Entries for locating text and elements

+---+

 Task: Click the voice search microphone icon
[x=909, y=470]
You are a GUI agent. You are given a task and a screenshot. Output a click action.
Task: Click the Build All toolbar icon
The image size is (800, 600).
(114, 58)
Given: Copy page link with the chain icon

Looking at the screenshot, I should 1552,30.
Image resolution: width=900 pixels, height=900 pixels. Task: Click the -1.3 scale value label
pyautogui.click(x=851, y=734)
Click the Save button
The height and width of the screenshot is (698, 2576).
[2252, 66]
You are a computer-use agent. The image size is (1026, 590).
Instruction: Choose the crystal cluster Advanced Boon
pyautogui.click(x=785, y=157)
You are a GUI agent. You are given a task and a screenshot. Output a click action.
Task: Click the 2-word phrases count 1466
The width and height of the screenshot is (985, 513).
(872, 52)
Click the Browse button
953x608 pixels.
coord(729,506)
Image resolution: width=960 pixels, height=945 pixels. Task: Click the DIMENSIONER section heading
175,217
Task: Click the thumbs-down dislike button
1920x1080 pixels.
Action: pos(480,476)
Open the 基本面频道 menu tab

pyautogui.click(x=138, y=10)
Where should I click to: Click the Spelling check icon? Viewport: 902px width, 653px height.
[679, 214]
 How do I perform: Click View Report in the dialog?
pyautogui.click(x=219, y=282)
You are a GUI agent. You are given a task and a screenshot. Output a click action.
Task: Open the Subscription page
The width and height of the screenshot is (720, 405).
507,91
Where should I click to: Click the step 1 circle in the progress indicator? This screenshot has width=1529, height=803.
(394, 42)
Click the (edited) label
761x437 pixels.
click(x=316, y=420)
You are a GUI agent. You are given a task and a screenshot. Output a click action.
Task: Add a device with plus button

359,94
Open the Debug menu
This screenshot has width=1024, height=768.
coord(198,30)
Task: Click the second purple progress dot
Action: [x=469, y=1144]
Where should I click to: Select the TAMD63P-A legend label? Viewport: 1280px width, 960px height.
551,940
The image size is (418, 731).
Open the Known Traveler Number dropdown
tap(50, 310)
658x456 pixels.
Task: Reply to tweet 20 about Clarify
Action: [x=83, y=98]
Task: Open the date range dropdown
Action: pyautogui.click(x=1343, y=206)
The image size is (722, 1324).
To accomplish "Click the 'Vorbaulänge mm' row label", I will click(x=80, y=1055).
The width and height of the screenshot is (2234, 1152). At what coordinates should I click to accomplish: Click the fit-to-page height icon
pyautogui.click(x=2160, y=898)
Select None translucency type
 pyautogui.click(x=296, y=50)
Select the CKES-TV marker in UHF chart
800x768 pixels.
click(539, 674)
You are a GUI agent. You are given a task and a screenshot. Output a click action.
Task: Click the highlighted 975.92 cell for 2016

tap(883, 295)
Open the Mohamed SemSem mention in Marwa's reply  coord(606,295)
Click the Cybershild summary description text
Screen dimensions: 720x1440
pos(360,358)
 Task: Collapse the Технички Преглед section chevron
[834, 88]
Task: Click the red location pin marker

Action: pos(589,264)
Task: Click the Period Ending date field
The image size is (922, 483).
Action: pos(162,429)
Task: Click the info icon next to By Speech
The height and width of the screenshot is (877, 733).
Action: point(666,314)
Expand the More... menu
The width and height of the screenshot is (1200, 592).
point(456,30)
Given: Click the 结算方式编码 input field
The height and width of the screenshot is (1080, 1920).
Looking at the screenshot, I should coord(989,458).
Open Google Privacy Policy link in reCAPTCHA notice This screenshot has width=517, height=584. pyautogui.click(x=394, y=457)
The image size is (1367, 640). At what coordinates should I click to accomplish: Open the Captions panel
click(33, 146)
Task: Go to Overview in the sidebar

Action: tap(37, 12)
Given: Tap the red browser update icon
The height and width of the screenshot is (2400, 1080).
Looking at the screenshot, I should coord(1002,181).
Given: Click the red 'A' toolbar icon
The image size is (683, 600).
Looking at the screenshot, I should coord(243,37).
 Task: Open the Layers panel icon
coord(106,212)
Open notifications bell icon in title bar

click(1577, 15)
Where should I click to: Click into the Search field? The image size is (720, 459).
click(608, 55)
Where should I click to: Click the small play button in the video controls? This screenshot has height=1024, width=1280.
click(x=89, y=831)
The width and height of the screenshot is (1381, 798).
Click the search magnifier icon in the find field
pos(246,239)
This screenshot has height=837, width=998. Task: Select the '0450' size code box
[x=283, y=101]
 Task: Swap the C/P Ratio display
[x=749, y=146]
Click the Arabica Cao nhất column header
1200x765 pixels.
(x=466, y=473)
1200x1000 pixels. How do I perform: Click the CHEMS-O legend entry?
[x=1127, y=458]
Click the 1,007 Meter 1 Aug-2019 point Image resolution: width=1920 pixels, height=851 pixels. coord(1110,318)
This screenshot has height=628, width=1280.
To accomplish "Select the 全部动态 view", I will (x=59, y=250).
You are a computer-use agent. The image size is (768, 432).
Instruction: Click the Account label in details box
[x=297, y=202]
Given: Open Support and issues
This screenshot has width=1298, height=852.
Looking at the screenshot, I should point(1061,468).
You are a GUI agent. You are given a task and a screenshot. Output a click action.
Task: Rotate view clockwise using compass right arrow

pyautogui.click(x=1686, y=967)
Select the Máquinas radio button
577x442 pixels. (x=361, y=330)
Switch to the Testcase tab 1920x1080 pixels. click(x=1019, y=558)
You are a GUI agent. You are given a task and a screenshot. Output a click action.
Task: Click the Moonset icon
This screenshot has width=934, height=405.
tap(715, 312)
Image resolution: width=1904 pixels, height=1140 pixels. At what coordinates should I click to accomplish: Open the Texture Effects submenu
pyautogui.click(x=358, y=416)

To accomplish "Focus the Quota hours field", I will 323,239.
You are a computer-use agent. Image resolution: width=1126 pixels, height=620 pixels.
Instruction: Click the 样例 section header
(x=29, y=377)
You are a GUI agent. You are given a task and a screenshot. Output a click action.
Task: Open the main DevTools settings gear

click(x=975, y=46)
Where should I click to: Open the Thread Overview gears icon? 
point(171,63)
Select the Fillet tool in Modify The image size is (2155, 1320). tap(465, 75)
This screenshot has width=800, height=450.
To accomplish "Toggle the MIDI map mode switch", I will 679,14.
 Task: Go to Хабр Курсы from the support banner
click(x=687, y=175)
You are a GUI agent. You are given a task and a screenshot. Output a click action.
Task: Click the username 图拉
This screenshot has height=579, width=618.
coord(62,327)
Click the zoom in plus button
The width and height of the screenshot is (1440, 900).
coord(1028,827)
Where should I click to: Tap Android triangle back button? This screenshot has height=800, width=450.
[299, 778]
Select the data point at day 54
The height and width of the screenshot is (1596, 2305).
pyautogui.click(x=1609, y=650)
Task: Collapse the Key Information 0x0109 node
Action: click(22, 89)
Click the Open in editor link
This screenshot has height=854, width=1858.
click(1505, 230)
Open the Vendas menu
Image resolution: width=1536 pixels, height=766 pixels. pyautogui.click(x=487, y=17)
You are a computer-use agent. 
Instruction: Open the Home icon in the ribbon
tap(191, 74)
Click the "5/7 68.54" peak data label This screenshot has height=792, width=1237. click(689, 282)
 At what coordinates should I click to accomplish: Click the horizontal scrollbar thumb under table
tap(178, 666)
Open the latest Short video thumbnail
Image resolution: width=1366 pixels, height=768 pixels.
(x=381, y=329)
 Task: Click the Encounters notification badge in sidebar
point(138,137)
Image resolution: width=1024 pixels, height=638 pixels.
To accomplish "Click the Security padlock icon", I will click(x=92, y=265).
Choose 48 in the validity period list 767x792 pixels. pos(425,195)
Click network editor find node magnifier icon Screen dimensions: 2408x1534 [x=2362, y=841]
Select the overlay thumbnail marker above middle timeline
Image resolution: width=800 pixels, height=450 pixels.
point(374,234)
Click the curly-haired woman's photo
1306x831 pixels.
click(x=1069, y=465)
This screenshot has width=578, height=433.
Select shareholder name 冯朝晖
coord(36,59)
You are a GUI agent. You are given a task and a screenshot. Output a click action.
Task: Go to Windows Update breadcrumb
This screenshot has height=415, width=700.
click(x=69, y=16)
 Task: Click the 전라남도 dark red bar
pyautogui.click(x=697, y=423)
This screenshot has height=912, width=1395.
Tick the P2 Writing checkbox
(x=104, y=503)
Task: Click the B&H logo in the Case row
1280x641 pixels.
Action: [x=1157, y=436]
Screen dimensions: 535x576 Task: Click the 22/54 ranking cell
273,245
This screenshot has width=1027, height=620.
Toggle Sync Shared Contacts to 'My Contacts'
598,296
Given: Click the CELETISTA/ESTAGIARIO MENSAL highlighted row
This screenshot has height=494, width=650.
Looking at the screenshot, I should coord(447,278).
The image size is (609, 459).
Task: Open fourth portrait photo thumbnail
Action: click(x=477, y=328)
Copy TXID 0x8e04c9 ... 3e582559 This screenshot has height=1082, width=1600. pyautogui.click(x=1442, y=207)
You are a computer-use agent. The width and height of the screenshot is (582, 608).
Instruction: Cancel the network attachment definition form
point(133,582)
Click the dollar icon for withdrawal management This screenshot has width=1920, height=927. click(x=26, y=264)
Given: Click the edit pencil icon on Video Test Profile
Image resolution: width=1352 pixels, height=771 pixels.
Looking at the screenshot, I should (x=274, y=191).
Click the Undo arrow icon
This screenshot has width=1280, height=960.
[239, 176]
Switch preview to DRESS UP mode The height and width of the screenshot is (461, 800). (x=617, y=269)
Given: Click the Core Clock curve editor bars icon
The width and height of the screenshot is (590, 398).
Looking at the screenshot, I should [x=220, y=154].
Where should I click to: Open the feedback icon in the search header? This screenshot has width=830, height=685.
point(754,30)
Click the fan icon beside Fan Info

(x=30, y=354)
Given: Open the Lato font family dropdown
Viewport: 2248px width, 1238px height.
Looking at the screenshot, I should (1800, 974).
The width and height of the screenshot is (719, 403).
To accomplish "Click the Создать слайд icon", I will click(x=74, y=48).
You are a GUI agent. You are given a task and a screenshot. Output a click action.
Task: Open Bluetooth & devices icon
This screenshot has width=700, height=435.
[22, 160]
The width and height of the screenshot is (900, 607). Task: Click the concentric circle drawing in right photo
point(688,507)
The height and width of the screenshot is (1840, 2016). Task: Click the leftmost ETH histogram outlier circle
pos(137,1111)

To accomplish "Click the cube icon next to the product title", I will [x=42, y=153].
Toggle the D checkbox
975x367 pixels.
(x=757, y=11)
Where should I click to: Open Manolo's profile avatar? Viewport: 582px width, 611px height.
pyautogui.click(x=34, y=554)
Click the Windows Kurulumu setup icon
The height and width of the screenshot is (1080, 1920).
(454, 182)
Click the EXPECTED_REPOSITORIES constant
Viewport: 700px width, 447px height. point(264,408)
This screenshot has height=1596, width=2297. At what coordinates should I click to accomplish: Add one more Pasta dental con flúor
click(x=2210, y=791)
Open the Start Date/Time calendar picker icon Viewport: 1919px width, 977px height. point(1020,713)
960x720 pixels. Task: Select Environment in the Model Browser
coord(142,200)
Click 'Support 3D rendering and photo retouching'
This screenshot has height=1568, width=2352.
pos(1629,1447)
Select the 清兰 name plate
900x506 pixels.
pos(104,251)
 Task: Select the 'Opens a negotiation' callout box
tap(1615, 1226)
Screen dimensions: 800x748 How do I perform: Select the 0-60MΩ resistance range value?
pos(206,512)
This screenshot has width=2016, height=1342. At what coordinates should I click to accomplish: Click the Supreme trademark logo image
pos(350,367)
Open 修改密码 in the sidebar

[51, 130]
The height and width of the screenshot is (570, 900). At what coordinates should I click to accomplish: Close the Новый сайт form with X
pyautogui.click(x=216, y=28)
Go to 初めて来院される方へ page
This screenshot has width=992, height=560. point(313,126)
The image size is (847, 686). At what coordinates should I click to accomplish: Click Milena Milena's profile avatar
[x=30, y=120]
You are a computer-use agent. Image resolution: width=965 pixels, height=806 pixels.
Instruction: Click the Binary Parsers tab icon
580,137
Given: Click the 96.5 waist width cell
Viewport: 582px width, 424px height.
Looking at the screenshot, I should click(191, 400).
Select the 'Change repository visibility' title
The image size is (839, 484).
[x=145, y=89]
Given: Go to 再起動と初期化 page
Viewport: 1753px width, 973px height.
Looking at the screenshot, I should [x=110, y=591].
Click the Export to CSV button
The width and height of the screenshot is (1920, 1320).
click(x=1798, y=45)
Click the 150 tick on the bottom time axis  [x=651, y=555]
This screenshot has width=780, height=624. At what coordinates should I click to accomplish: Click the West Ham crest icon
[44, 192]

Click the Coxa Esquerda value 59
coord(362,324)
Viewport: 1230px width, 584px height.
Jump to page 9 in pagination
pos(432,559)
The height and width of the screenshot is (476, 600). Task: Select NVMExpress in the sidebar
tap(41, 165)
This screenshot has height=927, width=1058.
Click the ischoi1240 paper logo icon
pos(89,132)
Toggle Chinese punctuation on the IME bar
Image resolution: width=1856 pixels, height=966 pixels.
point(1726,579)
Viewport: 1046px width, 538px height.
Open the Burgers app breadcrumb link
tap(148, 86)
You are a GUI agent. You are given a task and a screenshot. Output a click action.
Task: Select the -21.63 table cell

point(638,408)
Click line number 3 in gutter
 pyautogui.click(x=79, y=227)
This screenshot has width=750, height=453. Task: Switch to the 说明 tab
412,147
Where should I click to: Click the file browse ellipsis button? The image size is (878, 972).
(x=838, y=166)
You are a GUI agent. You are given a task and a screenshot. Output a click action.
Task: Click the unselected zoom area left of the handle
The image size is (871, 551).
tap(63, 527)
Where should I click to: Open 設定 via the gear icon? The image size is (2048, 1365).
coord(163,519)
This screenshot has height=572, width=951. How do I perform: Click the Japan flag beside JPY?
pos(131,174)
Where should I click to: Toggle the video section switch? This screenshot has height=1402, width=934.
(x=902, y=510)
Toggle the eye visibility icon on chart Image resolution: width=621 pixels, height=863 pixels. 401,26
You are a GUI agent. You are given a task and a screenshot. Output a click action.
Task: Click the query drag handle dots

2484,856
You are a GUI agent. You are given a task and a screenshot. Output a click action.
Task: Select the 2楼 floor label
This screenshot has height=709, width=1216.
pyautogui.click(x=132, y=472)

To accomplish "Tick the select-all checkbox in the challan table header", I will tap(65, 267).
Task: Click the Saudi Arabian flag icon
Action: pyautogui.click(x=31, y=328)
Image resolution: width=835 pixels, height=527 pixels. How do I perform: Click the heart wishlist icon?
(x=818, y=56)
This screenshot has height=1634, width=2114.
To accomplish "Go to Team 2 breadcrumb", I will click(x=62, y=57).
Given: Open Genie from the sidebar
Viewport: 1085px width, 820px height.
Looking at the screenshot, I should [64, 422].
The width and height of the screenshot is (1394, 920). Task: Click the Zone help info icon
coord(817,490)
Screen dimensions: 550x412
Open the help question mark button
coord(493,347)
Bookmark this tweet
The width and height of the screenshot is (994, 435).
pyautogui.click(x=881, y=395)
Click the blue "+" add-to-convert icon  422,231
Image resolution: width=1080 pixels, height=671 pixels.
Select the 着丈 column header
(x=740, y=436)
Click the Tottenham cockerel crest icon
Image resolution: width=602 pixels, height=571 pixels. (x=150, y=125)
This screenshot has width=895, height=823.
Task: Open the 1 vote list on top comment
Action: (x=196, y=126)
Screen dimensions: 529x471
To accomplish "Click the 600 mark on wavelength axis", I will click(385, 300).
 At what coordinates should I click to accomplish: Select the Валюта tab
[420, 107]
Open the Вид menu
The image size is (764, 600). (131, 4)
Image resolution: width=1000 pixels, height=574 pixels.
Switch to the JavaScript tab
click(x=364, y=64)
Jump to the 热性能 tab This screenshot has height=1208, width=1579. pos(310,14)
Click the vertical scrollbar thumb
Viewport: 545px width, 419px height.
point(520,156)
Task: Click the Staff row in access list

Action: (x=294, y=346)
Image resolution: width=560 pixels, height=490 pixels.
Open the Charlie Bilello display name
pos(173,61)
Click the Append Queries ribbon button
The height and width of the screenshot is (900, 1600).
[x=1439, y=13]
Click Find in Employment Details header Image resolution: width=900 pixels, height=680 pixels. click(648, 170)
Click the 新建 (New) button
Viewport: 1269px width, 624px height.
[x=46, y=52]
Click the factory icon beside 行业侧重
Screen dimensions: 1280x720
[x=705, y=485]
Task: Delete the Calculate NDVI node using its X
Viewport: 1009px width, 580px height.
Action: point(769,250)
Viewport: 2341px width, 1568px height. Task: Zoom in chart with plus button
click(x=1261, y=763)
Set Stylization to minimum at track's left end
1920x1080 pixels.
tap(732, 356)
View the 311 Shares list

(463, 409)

+---+

* Task goal *
Can you write out the rows again, from the line with "Set Stylization to" up to and including the last row, requests and all, shifting every coordinate in the answers up by 92?

* Correct result *
Set Stylization to minimum at track's left end
1920x1080 pixels.
tap(824, 448)
View the 311 Shares list

(555, 501)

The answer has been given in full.